Work request
Filter the entries down to the lines containing "Choose", and copy those lines.

Records shown
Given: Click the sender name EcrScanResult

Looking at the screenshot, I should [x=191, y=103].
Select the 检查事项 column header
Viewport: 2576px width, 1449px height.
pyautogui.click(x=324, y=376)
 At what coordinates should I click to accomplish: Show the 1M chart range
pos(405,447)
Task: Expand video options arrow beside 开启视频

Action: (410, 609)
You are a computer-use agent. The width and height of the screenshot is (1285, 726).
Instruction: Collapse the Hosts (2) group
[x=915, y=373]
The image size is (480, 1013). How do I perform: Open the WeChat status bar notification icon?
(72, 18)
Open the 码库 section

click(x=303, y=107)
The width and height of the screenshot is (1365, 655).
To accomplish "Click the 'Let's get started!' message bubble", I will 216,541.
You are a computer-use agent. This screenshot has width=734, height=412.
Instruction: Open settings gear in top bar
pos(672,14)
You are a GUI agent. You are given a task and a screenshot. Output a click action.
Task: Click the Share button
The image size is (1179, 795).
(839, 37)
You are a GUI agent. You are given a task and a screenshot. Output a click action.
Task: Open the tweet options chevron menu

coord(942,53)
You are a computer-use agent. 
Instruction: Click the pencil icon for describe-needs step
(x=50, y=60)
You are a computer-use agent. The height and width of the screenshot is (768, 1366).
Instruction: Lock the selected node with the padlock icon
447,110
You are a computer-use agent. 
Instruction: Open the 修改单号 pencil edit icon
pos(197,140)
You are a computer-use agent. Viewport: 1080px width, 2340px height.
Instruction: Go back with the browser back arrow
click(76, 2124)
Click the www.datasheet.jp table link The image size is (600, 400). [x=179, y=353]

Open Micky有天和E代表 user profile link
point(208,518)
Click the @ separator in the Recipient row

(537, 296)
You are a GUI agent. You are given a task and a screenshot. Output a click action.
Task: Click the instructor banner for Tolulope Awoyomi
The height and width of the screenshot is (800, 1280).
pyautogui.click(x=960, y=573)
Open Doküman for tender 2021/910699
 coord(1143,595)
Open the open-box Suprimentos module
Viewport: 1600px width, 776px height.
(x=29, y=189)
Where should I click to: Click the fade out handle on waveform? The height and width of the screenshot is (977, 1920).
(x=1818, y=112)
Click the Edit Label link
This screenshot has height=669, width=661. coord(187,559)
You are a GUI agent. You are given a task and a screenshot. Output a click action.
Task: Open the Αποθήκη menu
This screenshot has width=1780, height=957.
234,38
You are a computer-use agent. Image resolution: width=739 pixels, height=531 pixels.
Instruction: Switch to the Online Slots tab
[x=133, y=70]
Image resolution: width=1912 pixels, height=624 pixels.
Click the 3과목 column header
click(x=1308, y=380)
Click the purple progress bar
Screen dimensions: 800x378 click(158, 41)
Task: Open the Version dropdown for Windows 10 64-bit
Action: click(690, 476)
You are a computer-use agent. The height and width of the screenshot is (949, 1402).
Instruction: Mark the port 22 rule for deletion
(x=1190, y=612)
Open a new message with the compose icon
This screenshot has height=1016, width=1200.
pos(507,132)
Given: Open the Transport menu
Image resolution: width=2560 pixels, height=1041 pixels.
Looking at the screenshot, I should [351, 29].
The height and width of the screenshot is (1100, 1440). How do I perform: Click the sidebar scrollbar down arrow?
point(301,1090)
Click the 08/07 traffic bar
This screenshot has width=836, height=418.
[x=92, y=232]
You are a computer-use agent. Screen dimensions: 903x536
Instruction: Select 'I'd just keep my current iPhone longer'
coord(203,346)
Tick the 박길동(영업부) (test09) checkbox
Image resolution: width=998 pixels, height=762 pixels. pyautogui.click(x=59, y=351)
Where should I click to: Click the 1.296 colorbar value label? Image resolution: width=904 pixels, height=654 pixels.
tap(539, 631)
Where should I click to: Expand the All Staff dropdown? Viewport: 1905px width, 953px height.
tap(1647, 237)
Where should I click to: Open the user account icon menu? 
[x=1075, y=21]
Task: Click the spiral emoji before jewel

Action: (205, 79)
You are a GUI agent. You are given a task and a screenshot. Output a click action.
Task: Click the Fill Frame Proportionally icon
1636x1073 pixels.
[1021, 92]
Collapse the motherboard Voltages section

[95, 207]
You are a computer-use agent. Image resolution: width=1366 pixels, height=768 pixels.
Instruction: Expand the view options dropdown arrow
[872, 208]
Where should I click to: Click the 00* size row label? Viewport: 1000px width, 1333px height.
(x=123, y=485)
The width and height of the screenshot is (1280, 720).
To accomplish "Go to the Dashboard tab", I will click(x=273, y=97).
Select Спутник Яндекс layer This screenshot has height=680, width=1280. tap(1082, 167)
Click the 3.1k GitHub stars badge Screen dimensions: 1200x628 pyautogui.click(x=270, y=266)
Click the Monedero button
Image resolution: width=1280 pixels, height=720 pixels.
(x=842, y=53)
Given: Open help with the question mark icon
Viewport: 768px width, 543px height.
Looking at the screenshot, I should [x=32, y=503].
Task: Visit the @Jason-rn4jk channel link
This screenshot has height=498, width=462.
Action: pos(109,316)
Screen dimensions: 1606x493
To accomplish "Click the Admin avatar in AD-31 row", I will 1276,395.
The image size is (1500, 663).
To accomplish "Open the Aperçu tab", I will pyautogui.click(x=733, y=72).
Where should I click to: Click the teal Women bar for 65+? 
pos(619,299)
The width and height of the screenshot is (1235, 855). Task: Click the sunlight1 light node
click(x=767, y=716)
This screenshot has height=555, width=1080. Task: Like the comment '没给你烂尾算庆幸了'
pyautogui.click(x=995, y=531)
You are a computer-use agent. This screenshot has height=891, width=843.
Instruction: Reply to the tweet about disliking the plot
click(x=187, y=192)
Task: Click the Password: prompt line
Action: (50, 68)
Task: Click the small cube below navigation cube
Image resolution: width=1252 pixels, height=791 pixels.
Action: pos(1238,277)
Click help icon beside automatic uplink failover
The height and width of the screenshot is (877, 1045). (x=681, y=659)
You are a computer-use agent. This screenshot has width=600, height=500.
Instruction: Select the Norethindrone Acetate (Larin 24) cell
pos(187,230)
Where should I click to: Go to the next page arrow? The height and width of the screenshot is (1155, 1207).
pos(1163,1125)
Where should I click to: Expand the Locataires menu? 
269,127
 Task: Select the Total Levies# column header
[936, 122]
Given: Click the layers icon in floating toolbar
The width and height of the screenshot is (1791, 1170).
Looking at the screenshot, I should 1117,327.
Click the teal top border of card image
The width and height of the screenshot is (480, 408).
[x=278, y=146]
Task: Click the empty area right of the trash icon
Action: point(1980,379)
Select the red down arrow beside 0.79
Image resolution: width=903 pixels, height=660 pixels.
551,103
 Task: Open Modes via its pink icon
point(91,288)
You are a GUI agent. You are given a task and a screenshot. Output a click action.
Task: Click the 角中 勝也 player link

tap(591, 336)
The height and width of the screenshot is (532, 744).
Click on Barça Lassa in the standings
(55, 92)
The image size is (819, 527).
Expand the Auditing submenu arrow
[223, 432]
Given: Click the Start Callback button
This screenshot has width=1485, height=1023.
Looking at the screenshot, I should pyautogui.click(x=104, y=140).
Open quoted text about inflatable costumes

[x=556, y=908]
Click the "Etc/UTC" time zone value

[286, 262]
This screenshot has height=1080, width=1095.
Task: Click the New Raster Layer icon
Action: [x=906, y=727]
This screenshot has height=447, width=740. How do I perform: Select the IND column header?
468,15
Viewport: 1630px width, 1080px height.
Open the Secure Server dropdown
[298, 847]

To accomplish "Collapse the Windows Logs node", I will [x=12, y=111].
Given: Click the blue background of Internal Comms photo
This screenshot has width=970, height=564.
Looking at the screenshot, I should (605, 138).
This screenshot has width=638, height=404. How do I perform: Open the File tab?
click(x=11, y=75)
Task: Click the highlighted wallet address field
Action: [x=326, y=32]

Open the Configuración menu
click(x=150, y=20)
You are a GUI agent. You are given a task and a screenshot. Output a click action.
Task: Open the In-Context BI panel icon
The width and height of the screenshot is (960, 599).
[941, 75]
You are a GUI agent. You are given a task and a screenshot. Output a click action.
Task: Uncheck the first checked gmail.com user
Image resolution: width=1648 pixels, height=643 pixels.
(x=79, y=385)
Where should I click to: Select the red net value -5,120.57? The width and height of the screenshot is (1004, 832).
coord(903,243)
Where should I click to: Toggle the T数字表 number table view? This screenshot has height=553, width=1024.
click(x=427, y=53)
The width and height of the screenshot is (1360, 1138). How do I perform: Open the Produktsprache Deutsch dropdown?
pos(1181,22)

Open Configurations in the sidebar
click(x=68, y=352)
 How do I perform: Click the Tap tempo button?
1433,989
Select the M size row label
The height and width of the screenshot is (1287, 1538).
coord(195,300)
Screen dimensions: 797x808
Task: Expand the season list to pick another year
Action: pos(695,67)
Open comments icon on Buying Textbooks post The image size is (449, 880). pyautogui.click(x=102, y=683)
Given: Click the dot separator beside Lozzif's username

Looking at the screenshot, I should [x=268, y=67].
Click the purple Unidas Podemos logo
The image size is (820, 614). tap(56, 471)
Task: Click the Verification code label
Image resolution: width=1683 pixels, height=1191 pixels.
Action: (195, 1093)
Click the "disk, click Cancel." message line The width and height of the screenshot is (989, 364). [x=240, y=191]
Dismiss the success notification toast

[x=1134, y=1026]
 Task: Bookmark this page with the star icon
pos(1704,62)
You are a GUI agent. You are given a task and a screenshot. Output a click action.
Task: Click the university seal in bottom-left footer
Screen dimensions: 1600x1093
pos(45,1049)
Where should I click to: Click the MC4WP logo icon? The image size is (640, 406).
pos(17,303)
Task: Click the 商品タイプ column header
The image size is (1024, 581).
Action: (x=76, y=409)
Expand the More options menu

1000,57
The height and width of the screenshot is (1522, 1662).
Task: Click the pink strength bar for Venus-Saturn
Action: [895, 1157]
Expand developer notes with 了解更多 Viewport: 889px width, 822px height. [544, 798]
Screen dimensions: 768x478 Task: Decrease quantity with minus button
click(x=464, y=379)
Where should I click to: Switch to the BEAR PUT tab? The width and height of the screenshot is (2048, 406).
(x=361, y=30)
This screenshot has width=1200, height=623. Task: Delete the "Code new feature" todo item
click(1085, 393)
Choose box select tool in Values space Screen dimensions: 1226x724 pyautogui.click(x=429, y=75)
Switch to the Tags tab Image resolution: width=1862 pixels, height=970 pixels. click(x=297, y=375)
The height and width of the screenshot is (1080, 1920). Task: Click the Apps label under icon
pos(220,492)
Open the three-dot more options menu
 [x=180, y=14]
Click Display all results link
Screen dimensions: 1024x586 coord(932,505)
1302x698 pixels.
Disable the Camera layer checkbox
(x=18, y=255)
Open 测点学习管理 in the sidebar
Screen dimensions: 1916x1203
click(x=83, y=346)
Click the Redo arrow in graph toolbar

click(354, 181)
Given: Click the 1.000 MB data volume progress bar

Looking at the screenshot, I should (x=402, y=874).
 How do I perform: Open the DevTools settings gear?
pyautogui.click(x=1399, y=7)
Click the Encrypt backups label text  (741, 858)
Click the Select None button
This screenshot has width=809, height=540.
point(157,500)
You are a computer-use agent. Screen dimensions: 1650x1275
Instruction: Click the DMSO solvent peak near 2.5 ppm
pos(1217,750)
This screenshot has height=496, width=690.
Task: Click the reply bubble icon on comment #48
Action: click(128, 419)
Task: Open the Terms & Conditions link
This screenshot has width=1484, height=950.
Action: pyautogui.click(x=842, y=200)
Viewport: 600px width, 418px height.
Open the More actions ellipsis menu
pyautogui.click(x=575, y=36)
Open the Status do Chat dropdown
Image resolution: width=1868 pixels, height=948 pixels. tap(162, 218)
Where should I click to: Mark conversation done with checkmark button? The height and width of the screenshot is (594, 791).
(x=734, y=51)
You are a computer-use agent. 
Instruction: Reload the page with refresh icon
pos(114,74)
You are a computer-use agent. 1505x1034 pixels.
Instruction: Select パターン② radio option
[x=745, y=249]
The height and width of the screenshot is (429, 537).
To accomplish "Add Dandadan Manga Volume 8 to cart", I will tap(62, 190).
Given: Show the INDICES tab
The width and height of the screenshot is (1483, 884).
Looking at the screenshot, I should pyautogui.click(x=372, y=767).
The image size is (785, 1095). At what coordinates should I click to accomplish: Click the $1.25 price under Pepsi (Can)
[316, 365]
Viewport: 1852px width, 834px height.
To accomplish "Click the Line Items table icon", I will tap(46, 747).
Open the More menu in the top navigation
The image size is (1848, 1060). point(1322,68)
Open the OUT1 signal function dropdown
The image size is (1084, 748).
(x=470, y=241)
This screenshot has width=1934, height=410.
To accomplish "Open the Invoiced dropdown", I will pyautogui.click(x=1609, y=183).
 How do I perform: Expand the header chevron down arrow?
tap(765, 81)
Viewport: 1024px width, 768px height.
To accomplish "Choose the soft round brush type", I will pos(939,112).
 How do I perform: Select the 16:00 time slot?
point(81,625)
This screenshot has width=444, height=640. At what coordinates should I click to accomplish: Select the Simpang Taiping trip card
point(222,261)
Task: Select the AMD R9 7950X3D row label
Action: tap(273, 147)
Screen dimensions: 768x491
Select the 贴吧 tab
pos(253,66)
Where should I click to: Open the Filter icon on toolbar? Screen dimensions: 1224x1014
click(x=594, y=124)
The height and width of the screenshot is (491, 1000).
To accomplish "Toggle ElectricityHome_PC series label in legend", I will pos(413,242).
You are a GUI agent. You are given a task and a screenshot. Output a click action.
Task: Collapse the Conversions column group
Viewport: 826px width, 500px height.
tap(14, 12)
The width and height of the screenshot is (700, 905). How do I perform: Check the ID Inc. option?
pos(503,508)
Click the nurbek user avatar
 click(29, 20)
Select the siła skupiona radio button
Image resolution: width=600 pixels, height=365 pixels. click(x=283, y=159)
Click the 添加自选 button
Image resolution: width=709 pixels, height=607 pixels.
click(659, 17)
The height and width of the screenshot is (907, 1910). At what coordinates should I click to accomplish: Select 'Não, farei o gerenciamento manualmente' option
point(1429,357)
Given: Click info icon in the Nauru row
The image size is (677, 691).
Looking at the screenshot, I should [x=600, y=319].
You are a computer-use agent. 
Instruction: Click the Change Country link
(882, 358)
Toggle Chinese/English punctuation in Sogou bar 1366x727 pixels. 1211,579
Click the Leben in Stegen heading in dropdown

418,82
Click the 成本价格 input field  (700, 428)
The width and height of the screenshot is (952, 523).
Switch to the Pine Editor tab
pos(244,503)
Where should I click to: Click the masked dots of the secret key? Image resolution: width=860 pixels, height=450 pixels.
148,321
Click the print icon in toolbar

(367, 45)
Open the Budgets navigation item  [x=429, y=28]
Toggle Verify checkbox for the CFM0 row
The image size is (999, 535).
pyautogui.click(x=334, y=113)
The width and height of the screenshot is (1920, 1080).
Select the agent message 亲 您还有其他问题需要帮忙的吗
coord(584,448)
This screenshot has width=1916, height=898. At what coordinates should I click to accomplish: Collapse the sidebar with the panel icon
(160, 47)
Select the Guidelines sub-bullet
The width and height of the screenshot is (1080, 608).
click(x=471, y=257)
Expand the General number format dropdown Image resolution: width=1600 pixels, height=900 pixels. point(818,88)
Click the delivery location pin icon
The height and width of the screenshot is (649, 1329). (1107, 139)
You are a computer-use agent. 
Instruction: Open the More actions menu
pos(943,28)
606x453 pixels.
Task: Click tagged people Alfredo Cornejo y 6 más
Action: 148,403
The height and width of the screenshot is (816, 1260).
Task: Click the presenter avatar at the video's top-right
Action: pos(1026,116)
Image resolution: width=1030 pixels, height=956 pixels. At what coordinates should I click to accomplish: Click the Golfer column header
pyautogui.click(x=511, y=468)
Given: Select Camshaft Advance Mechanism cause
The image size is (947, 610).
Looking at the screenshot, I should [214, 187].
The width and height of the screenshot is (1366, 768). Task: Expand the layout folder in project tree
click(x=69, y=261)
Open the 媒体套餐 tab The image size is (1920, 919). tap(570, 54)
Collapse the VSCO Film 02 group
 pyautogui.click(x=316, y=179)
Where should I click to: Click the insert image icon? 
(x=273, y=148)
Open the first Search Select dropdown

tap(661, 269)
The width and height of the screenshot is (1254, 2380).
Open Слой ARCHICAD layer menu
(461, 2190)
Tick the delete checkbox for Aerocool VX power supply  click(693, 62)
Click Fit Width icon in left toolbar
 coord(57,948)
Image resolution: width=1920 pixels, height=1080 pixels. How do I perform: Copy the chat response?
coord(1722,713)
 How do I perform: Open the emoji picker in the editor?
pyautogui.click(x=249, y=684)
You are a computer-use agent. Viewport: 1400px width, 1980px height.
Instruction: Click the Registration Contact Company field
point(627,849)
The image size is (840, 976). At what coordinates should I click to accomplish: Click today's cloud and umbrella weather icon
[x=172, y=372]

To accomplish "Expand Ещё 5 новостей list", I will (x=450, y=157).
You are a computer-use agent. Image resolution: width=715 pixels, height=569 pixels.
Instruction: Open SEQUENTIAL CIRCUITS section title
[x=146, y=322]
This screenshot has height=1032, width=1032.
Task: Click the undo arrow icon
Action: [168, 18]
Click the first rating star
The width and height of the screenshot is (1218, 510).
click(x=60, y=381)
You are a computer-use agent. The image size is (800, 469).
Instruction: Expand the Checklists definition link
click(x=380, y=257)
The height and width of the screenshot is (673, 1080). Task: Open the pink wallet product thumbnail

The completed task
Choose box select tool in Values space Screen dimensions: 1226x724 pyautogui.click(x=429, y=75)
To accomplish "Choose the soft round brush type", I will pos(939,112).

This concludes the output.